World is changing and some once perfect models are bound to give bad results with time. Think about a model predicting demand for shoes. It is actually needed to retrain the model because of market shift such as fashion changing over time.  

This issue is closely related with the previous question. Especially when the output is not easily measurable, there can be severe consequences of a model stopping work. Moreover in my opinion especially non-tech people tend to think mathematical model outputs as God words. One can easily argue against a human being, but how do you prove against an algorithm especially if many people take it as granted.  

A good example is models used to predict recidivism risk which attempt to calculate the risk of relapsing criminal behavior. These models assist judges on adjusting the sentence to be given. The problem with such a model is that if the explicability of the model is not a priority, one could easily miss the point when model drifts and not gives good outputs anymore. And think about the casualties then. It might be possible to end up penalizing innocent people.

4- Is it equal? Does it create a positive feedback loop?

Inequality is a hard topic. Not everybody in the society have equal chances of thriving that's for sure. As data scientists we should make sure we are not putting another brick to this huge problem. The models we are building shouldn't be against a group or class.

An example from the book is related to credit scores.  This is a commonly used model in United States which measures credit worthiness of an individual. Naturally poor people are much more likely to have lower credit scores. At this point there is no big issue because the point of the model is to rate likeliness to pay back debt. The problem starts when companies starts hiring people based on their credit scores. This would create a vicious circle where poor cannot get job because of their credit scores and cannot improve their credit scores because of unemployment.  

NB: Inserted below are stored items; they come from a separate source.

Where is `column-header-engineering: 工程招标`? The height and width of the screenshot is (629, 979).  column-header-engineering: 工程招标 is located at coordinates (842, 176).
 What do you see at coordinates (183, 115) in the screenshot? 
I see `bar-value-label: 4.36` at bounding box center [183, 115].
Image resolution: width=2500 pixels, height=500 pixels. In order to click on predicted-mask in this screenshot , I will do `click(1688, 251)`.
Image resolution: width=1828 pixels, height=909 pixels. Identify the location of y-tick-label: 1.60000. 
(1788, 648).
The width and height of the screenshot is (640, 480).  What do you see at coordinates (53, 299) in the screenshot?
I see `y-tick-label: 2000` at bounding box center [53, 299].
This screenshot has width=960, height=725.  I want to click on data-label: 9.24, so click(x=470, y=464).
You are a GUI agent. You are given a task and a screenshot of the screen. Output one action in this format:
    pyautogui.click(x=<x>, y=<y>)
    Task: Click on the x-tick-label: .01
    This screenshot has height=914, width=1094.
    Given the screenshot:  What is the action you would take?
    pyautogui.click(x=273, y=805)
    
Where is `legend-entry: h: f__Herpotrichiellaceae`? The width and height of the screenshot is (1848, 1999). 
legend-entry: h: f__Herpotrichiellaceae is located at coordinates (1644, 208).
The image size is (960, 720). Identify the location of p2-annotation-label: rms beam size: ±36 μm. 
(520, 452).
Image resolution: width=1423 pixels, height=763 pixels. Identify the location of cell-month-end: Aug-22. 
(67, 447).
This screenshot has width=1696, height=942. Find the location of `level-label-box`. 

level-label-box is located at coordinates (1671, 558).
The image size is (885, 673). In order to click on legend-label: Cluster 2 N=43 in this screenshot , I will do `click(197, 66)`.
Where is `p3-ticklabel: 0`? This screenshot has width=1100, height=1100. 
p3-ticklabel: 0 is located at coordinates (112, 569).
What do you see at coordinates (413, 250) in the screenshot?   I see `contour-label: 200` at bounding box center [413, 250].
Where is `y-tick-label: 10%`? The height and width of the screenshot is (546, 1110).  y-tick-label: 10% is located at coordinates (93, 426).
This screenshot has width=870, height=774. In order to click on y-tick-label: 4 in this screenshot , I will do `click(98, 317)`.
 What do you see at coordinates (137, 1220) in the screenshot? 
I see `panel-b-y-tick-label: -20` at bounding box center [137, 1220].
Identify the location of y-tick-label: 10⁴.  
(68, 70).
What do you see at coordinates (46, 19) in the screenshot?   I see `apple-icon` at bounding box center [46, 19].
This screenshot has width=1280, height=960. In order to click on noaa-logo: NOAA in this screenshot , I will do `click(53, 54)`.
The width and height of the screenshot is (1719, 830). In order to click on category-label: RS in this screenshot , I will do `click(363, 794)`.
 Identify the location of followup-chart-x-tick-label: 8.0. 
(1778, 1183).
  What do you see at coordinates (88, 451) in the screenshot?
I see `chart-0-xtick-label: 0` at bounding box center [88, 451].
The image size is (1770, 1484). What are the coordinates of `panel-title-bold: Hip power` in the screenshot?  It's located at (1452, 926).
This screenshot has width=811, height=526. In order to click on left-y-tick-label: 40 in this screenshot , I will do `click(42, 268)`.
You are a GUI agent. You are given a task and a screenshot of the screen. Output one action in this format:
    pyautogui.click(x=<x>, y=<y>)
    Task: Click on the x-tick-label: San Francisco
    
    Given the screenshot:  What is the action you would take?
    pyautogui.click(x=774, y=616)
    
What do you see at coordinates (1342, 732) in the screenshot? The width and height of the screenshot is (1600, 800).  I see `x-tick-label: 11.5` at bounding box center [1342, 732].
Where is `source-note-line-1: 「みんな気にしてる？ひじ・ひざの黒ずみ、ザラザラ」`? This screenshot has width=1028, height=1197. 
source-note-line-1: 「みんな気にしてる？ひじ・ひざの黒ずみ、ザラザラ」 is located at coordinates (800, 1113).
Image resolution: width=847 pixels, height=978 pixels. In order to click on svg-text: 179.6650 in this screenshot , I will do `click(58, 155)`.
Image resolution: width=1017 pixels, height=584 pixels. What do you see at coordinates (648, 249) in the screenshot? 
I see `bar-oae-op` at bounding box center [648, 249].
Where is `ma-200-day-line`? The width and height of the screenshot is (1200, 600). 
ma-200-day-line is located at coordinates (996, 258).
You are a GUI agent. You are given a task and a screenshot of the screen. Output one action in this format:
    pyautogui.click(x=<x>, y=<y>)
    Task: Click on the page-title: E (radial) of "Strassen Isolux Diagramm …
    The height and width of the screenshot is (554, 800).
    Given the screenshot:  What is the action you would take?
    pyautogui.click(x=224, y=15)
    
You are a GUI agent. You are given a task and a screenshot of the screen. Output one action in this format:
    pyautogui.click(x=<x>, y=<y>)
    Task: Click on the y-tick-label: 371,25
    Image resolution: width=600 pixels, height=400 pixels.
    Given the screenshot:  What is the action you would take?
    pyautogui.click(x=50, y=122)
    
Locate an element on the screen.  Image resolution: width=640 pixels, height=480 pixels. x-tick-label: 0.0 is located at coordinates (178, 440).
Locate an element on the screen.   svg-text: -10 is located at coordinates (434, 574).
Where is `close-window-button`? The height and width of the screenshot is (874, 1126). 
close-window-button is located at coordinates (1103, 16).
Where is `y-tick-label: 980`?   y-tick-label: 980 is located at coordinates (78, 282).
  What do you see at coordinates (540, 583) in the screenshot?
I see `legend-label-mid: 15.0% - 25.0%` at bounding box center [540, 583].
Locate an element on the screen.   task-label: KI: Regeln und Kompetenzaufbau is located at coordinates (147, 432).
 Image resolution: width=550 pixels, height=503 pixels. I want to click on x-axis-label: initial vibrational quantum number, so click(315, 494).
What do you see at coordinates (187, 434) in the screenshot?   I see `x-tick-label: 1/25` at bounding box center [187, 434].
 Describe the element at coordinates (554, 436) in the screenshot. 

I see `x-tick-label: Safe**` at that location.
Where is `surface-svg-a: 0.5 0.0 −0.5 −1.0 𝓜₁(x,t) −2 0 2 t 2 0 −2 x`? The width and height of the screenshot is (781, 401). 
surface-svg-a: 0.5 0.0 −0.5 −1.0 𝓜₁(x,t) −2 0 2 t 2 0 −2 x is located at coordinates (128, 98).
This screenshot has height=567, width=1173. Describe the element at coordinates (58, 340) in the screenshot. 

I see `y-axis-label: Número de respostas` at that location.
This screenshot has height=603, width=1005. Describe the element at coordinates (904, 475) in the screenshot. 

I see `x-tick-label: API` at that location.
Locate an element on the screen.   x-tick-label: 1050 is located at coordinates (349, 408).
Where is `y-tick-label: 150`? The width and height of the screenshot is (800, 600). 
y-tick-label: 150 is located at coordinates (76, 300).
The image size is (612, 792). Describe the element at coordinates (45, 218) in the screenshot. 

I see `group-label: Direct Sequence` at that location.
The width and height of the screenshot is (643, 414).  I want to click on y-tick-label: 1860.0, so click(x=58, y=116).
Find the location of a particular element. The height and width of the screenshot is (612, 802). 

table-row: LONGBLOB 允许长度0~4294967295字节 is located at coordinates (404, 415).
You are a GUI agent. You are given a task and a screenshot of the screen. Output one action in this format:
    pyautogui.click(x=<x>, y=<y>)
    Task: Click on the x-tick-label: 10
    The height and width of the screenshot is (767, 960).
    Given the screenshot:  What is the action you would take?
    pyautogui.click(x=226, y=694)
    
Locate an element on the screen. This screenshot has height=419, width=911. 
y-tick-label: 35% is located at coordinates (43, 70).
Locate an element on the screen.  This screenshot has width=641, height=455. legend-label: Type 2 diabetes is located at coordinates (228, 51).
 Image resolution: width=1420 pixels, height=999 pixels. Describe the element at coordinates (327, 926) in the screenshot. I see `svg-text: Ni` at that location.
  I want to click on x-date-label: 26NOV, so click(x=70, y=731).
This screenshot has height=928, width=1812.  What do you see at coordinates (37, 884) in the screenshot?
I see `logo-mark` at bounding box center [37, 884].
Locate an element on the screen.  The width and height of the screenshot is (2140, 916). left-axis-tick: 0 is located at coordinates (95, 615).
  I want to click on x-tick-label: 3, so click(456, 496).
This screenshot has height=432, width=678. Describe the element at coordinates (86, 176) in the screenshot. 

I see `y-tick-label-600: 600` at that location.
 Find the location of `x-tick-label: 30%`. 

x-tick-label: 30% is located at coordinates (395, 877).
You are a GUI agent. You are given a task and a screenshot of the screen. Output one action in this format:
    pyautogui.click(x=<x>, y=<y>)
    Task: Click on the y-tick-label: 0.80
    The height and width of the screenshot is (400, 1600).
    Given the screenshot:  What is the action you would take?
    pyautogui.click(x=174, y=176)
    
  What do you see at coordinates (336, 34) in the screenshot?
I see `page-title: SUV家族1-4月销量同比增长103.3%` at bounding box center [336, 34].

5 - Is the model transparent?

This last question is actually sums up the ones above. As long as we are aware that there is a serious problem with a model we can fix it. However models are very rarely transparent. All the examples above are in a way opaque. This might be natural in some part since many models are built by private initiatives. However, banks are also private companies, we still audit them and make sure that they don't abuse the markets and our money. (With GDPR , EU took a step, in a future writing I might actually write about the details of  this regulation)

In short,  weapons of math destruction are much more common than we imagine.  Everybody working with data should be aware of them. In this weekend afternoon writing, I tried to suggest some ways to detect them. Hopefully you enjoyed and it made you think about ethical aspect of mathematical modelling.

Finally, as you can understand by this point, I enjoyed the book "Weapons of Math Destruction" a lot. I would recommend reading to you all.